(Pixel coordinate grounding data)
- - - -

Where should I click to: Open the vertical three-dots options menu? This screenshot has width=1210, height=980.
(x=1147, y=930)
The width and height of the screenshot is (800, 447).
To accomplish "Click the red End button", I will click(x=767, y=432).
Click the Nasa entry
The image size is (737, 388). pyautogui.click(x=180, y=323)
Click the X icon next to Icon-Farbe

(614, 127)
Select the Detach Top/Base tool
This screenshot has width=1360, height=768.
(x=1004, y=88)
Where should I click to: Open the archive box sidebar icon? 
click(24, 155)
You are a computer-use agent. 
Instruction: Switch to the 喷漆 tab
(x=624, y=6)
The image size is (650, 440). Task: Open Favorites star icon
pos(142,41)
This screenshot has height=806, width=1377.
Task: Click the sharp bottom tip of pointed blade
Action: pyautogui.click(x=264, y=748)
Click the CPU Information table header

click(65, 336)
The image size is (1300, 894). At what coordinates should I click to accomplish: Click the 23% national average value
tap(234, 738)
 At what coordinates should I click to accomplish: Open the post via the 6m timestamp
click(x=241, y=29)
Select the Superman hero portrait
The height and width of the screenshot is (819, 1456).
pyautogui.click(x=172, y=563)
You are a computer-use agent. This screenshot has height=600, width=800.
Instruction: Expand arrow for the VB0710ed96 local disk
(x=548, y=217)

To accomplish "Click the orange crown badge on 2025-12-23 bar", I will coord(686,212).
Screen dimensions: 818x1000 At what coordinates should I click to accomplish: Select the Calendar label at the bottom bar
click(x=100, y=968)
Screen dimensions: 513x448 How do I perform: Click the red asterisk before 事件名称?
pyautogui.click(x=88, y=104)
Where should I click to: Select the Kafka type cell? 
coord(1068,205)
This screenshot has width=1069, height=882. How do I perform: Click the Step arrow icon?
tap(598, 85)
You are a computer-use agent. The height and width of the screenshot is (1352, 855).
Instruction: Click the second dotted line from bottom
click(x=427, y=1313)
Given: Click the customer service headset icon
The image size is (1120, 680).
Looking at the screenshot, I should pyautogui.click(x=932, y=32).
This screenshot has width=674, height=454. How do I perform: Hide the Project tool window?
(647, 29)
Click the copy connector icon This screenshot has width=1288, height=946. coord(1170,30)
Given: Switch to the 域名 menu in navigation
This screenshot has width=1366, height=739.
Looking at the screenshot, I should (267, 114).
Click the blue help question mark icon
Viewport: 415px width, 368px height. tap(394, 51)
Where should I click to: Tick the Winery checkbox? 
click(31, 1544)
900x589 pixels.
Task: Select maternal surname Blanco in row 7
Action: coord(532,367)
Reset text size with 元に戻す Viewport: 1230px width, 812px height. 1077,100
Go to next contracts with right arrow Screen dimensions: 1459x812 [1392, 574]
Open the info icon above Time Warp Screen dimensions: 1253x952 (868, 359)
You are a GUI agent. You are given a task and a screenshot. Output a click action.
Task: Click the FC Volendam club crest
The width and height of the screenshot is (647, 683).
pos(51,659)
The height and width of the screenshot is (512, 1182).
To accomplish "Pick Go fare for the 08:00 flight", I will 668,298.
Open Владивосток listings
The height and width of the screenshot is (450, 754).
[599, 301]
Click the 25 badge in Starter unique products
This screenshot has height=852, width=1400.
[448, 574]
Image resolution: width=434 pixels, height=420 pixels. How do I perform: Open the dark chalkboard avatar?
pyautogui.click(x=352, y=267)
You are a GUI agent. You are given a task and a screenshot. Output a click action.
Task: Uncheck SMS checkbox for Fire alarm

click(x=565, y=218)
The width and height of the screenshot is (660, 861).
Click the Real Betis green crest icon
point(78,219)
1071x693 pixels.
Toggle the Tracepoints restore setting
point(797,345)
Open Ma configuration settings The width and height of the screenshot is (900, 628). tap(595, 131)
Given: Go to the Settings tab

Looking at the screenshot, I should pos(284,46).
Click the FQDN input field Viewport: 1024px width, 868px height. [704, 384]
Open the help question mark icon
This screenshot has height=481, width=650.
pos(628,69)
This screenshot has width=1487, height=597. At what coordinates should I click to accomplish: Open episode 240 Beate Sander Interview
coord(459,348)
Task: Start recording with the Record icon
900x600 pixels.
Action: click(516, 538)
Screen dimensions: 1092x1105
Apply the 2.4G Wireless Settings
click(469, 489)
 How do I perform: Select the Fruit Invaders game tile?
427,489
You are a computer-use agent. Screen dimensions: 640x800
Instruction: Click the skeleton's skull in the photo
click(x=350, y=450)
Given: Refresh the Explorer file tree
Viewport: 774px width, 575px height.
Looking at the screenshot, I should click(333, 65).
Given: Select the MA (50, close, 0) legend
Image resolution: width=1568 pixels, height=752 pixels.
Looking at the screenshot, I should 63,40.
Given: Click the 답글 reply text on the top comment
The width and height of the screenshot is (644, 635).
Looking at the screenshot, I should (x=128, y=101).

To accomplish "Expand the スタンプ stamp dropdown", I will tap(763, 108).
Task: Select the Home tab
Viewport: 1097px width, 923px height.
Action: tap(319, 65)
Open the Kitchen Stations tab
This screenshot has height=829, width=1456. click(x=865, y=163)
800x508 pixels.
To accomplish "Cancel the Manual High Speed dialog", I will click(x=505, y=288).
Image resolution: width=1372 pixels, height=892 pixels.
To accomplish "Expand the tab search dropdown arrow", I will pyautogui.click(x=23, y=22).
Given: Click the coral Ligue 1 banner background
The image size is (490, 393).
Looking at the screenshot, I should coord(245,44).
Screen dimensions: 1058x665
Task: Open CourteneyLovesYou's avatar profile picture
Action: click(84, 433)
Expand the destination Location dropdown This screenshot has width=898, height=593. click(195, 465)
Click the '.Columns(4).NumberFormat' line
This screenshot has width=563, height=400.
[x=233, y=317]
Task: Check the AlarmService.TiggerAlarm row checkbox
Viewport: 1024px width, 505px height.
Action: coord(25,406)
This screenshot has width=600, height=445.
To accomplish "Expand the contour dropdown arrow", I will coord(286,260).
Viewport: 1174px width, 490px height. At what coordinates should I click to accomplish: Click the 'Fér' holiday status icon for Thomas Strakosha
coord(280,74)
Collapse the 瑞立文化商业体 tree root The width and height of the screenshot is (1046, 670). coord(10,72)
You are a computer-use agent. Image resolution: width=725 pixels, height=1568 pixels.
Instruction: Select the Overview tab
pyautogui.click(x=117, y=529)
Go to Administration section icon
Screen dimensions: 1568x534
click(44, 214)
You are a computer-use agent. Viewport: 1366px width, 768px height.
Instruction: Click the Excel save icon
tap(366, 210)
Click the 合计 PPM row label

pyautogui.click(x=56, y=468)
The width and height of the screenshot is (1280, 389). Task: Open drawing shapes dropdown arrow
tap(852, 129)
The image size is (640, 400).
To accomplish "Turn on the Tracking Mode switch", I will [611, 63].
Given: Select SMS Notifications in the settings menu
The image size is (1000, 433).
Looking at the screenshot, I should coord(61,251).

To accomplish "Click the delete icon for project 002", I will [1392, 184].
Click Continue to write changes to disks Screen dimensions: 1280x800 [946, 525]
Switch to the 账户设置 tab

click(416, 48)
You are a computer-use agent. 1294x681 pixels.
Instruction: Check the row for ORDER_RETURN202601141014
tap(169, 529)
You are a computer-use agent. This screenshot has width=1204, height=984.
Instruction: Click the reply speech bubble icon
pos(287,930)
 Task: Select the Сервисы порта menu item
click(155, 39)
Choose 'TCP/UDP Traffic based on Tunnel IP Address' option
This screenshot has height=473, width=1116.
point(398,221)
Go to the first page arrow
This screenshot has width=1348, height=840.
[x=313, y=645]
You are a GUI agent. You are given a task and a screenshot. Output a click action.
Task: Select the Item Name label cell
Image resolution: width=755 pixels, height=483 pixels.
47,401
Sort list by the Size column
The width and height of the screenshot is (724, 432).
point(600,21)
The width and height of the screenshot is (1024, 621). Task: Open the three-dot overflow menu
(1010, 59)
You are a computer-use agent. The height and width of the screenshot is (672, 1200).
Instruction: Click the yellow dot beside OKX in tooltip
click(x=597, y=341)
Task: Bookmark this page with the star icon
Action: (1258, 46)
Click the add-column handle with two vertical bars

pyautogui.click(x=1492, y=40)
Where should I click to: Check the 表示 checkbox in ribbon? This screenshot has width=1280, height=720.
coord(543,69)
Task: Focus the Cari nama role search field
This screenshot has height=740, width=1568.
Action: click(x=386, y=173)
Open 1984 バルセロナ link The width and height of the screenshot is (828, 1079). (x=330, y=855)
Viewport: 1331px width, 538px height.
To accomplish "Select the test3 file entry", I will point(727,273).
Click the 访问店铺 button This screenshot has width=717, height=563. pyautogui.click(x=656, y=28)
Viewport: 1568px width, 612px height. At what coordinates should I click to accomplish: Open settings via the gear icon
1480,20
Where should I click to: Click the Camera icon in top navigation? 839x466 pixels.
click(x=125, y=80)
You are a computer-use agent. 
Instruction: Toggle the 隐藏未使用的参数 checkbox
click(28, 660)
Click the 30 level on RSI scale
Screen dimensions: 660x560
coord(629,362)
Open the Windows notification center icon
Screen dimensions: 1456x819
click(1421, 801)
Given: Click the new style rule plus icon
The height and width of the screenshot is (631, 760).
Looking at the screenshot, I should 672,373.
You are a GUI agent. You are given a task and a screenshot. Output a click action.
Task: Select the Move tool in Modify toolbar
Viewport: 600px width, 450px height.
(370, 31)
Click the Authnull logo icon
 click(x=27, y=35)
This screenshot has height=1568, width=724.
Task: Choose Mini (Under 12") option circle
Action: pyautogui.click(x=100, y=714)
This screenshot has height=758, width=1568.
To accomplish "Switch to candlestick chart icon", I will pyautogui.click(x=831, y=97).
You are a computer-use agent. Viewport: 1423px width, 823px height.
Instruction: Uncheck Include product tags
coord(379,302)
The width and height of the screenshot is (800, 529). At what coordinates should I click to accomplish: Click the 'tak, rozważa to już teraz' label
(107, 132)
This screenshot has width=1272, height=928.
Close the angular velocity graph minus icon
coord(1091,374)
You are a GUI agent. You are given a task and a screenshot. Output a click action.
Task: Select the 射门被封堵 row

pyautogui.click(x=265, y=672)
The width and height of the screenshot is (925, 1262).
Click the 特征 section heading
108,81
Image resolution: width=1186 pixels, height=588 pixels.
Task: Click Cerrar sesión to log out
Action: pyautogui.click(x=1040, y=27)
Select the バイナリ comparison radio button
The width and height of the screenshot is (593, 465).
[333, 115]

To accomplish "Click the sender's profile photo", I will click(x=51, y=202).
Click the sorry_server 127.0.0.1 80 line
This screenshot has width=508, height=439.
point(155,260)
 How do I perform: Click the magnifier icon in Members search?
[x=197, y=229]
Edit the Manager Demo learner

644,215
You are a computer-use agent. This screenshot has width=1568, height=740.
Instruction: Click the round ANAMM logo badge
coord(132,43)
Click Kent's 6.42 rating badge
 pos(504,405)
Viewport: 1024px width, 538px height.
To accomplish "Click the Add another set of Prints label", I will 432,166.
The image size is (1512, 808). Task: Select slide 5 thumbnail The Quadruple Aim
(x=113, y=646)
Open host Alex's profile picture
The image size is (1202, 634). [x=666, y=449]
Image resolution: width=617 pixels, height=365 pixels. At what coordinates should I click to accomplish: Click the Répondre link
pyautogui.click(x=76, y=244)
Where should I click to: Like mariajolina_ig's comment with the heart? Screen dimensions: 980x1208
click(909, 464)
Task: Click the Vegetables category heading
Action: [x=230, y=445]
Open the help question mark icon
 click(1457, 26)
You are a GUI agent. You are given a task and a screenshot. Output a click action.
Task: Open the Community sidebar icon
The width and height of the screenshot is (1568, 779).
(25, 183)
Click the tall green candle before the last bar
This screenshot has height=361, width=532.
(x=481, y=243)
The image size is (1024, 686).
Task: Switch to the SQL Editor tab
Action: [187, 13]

- - - -

Exercise description |
Reproduce only the lines above spanning from the line containing "Click the copy" through the line containing "Click the 25 badge in Starter unique products", word for word.

Result |
Click the copy connector icon This screenshot has width=1288, height=946. coord(1170,30)
Given: Switch to the 域名 menu in navigation
This screenshot has width=1366, height=739.
Looking at the screenshot, I should (267, 114).
Click the blue help question mark icon
Viewport: 415px width, 368px height. tap(394, 51)
Where should I click to: Tick the Winery checkbox? 
click(31, 1544)
900x589 pixels.
Task: Select maternal surname Blanco in row 7
Action: coord(532,367)
Reset text size with 元に戻す Viewport: 1230px width, 812px height. 1077,100
Go to next contracts with right arrow Screen dimensions: 1459x812 [1392, 574]
Open the info icon above Time Warp Screen dimensions: 1253x952 (868, 359)
You are a GUI agent. You are given a task and a screenshot. Output a click action.
Task: Click the FC Volendam club crest
The width and height of the screenshot is (647, 683).
pos(51,659)
The height and width of the screenshot is (512, 1182).
To accomplish "Pick Go fare for the 08:00 flight", I will 668,298.
Open Владивосток listings
The height and width of the screenshot is (450, 754).
[599, 301]
Click the 25 badge in Starter unique products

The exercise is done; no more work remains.